Who Makes a Good Wine Judge?

Feb 28, 2008 | Blog

Immersed as I am in the first (Monterey) of the three big wine competitions I run, I’ve been thinking lately about what makes a good wine judge.

Ultimately, it comes down to you. You are the judge that really counts.

Imagine, if you will, that you are entertaining a large crowd over dinner, and that everyone around the table enjoys a glass of wine, or two, with a meal. You open several different wines and spread them around.

Conversation breaks out, plates are passed, bottles are passed and, at the end of the night, a few bottles have been drained and a few appear to be relatively untouched. Whether you realized it at the time, or not, your wine selection had been judged. The winners? The empty bottles, of course.

It is no different at a commercial wine competition. I instruct the judges to find the empty bottles; the bottles that will prove most satisfying at the end of the day.

The only thing that separates you, a wine enthusiast, from a professional wine judge is training and practice. The prospect of tasting 100 or more wines in a single day would prove daunting for most. Wine judges are primarily professionals in the wine business, including winemakers, vintners, sommeliers, and sales and marketing folks, and they have made a career of tasting multiple wines in an analytical setting.

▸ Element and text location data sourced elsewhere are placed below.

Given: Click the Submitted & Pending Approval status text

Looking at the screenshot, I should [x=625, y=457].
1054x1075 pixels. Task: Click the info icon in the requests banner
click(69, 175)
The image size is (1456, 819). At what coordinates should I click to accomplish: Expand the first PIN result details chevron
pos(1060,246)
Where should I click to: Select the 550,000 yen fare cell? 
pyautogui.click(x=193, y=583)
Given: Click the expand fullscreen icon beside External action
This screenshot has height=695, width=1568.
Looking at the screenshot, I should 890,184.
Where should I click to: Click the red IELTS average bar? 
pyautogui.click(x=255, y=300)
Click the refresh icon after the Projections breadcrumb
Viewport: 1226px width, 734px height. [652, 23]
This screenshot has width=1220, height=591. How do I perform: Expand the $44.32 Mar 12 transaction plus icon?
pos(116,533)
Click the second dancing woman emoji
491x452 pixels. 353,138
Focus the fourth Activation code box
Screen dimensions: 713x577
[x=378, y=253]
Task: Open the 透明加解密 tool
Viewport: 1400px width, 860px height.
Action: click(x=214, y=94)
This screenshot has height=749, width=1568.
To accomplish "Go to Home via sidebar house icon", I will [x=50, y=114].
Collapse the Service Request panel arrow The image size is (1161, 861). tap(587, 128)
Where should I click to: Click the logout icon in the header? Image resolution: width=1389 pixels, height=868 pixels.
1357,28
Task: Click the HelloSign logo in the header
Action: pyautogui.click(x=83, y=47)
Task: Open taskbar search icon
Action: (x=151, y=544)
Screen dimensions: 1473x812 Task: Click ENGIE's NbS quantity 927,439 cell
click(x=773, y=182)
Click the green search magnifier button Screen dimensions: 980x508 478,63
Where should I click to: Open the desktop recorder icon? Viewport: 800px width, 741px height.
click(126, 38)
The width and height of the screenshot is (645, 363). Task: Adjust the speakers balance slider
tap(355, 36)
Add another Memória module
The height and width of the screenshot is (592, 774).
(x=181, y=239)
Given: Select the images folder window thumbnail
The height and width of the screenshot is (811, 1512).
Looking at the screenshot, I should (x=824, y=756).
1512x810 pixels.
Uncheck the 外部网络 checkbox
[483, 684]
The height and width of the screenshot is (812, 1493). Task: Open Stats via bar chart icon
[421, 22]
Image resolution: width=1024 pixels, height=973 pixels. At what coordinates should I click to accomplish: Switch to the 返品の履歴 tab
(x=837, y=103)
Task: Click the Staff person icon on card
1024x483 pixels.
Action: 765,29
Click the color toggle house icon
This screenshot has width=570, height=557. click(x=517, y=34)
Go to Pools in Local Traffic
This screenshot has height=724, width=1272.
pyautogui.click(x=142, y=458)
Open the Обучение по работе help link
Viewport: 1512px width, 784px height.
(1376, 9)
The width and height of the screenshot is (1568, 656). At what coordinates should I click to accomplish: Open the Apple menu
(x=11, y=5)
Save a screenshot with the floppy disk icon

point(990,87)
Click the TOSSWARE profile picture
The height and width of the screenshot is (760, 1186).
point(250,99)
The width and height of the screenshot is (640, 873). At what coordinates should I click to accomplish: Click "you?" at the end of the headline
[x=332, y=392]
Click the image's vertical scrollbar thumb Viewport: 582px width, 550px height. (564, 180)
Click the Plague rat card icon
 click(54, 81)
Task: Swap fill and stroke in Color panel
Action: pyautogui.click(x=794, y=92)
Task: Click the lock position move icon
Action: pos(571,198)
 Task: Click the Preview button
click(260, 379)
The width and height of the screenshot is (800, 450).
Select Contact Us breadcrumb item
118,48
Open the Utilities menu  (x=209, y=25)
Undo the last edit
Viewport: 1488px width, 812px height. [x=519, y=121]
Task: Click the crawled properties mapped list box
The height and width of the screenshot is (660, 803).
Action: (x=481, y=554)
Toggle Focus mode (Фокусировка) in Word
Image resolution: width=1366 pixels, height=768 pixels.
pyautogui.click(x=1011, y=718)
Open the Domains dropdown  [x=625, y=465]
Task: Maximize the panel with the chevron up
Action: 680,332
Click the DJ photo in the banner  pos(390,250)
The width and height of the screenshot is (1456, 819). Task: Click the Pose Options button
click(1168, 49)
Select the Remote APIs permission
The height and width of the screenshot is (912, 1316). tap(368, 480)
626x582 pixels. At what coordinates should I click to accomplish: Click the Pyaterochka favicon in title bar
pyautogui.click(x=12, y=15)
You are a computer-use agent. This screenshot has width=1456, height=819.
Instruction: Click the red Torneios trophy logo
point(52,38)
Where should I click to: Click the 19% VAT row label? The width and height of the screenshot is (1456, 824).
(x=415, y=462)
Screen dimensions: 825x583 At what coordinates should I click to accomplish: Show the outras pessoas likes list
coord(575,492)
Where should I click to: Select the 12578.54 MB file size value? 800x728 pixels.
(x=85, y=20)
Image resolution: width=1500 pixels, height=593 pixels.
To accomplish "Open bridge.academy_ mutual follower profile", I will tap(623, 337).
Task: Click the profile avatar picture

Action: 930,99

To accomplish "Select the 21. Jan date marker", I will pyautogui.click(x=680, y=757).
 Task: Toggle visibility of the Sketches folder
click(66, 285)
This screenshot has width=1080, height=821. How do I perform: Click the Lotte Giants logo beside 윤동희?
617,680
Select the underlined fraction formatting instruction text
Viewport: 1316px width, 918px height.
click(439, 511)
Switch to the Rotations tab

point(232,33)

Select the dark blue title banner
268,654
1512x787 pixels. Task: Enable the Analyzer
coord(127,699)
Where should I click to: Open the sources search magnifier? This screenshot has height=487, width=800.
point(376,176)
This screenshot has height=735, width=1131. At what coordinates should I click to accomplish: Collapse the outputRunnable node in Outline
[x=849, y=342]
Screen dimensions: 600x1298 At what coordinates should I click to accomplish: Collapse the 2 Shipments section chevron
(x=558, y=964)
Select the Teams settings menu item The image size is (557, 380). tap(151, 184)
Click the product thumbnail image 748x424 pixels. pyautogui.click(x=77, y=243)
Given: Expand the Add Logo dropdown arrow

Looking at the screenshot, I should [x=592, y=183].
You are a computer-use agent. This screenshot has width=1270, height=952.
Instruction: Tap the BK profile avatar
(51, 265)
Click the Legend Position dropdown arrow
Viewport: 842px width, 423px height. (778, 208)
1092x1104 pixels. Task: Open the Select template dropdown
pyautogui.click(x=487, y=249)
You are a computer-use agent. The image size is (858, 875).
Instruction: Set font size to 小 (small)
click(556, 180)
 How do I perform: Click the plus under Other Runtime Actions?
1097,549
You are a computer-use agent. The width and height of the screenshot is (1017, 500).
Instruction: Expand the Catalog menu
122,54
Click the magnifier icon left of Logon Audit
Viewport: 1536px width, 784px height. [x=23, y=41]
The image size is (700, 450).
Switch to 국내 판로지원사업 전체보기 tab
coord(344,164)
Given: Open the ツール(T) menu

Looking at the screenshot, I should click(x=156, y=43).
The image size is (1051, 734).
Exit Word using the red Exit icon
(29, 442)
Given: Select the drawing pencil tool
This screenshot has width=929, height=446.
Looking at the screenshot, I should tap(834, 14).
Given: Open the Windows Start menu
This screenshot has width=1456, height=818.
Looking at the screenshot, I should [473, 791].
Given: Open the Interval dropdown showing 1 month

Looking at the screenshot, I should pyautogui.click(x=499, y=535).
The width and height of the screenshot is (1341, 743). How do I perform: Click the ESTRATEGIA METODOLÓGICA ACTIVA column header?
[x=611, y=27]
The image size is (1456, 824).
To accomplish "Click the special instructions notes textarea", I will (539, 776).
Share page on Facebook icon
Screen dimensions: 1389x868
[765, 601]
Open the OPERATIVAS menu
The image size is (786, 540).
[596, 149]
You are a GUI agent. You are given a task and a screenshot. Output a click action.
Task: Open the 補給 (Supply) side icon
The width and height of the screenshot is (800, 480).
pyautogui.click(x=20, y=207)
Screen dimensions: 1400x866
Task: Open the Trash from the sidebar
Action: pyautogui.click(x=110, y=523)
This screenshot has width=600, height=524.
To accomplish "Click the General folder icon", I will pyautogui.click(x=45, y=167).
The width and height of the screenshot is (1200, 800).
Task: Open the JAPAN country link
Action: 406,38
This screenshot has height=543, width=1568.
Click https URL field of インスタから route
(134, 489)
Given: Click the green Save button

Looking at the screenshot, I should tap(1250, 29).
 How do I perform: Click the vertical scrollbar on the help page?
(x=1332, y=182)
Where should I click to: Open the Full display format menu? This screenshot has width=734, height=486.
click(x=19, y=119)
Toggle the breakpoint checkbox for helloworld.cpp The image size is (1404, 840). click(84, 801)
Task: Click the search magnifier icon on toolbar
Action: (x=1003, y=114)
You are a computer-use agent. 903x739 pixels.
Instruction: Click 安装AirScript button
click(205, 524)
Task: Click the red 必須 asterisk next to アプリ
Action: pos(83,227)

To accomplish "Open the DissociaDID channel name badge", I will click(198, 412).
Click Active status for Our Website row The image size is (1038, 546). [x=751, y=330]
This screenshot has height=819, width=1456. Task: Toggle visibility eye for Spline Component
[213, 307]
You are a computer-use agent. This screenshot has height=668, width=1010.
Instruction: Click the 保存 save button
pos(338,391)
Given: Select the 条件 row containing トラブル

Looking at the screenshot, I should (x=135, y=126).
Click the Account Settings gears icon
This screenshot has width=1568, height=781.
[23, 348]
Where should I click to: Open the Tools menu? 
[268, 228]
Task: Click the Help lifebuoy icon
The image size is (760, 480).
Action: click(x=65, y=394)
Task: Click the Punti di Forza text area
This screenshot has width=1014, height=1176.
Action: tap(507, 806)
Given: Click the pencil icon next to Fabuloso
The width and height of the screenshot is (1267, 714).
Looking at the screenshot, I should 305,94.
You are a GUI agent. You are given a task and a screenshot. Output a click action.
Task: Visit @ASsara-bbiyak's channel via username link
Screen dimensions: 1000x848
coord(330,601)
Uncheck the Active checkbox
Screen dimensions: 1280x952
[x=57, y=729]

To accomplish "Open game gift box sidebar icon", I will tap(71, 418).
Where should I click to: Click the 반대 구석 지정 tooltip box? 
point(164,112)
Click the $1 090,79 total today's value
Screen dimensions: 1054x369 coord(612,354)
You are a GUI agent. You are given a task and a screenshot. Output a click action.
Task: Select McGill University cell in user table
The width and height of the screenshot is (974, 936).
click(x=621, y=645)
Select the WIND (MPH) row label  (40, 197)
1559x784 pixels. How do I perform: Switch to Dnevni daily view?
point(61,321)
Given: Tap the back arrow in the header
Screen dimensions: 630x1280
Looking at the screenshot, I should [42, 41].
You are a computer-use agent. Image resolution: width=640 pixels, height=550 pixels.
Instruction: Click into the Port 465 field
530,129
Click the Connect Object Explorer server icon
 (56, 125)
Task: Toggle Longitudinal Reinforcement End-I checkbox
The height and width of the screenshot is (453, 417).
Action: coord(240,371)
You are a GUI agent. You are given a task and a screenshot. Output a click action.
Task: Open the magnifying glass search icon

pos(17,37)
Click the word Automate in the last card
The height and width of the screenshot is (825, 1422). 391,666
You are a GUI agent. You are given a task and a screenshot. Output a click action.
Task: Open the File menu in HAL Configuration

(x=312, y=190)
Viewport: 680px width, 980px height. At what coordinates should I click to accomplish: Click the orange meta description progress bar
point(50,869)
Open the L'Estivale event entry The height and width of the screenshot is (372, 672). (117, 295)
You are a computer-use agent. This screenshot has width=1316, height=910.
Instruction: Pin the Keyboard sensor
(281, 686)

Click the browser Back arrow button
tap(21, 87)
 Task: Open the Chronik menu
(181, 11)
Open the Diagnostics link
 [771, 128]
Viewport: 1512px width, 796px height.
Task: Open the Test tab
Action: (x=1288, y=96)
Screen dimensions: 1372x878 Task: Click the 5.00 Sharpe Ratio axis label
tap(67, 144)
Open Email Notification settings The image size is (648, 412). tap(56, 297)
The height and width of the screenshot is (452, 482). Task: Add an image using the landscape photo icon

They generally taste each wine ‘blind’ so that no one is influenced by label recognition or price, and historically the percentage of medals awarded falls within a narrow window that varies little from one wine competition to the next. Proving, I suppose, that evaluations are relatively consistent from competition to competition.

Most competitions choose their medal-winners by a panel vote, a structure I utilize for the Monterey and San Diego wine competitions (but not the unique Critics Challenge, which bases its awards on the individual assessments of renowned wine critics).

I like at least one member of each panel to be either a winemaker or a ‘super’ taster, such as a highly regarded sommelier or wine merchant. This person is primarily on the lookout for flaws that should either disqualify a wine or mute its achievement.

The other judges are looking for aesthetically pleasing qualities that merit recognition in the form of either a bronze, silver or gold medal. When it works the way it is supposed to, a good judging panel reaches a consensus that weeds out flawed wines and rewards wines that will deliver the goods to the ultimate benefactor of wine competitions – the consumer.

It is often said that a winemaker is looking for what’s wrong with a wine, while the rest of us are focused on what we like. Between those two perspectives, good results will flow.

Of course, when you peruse the medal-winners, only you can decide which wines you will purchase. You are the ultimate judge. In the end, the only judge that matters.

Results of the Monterey Wine Competition (March 1-2) following the judging may be found at SalinasValleyFair.com. The San Diego International Wine Competition (April 19-20) results will be posted at SDIWC.com shortly after the judging, and Critics Challenge (May 24-25) winners can be found at CriticsChallenge.com.

PHOTO: Judges Marguerite Thomas, Robert Whitley and Mary Ewing-Mulligan consult during a recent Critics Challenge.